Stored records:
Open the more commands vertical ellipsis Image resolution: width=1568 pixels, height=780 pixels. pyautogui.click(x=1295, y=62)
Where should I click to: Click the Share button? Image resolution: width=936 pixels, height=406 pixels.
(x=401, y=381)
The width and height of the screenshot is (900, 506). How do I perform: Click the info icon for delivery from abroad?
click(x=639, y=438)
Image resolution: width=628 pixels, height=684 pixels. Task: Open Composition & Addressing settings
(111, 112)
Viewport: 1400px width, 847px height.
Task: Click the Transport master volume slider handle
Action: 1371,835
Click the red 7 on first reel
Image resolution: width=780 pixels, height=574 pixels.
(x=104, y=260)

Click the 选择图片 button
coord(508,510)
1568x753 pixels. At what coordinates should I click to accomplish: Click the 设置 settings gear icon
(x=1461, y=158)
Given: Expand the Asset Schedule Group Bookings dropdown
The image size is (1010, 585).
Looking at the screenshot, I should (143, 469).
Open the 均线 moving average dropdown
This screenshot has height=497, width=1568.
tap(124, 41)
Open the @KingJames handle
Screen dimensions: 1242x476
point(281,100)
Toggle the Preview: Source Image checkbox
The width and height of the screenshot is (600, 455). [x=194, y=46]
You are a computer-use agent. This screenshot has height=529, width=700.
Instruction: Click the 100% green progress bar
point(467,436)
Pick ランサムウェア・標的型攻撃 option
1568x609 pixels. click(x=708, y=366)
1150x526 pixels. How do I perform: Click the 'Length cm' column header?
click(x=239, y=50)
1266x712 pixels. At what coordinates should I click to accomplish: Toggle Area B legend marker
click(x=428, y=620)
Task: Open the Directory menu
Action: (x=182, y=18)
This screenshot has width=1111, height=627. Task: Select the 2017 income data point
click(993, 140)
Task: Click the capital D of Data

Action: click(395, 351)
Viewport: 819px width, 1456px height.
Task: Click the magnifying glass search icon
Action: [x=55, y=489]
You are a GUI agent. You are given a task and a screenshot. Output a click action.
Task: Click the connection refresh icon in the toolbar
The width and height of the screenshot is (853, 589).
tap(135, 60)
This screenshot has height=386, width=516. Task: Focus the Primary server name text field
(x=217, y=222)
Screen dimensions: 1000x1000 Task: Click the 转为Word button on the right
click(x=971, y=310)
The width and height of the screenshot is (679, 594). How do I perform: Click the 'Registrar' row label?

* **What is required**
From the entries above, select each line containing the string "agent".

* **Answer to the problem**
You are a computer-use agent. This screenshot has height=529, width=700.
You are a GUI agent. You are given a task and a screenshot. Output a click action.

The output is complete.